— The exercise —
Reproduce, unchanged, the stretch of the material below from the line containing "Screen dimensions: 1200x615" through the line containing "will [x=589, y=148].".

Interface element records

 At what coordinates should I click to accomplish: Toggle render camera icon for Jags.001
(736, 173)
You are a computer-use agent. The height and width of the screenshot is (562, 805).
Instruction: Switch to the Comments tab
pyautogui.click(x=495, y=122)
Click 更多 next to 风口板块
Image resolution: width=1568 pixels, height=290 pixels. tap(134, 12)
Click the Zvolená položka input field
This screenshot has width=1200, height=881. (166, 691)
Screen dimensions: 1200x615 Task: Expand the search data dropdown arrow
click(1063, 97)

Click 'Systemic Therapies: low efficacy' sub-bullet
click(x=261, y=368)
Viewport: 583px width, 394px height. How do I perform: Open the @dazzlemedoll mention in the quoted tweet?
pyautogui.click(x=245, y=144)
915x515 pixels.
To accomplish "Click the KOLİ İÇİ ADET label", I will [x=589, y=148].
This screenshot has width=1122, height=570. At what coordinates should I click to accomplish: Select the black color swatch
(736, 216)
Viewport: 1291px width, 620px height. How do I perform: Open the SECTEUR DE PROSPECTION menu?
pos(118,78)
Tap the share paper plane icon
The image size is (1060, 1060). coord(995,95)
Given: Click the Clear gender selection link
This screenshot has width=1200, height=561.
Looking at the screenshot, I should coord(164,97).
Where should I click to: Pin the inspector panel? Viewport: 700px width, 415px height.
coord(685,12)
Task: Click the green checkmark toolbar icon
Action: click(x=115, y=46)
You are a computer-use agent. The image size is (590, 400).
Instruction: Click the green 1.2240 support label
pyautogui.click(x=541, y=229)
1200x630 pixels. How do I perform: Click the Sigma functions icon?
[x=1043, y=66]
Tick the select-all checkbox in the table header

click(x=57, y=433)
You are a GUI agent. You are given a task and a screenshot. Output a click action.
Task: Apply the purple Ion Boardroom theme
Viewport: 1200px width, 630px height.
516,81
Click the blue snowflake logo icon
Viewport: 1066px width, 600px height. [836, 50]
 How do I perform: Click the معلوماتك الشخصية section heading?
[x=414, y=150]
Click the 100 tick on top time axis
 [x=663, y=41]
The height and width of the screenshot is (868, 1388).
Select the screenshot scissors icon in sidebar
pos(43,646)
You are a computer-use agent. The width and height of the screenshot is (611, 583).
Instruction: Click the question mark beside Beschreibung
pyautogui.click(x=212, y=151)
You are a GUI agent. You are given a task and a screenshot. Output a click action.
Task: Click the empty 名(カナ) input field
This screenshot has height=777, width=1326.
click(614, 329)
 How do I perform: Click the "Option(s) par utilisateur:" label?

— Result —
Screen dimensions: 1200x615 Task: Expand the search data dropdown arrow
click(1063, 97)

Click 'Systemic Therapies: low efficacy' sub-bullet
click(x=261, y=368)
Viewport: 583px width, 394px height. How do I perform: Open the @dazzlemedoll mention in the quoted tweet?
pyautogui.click(x=245, y=144)
915x515 pixels.
To accomplish "Click the KOLİ İÇİ ADET label", I will [x=589, y=148].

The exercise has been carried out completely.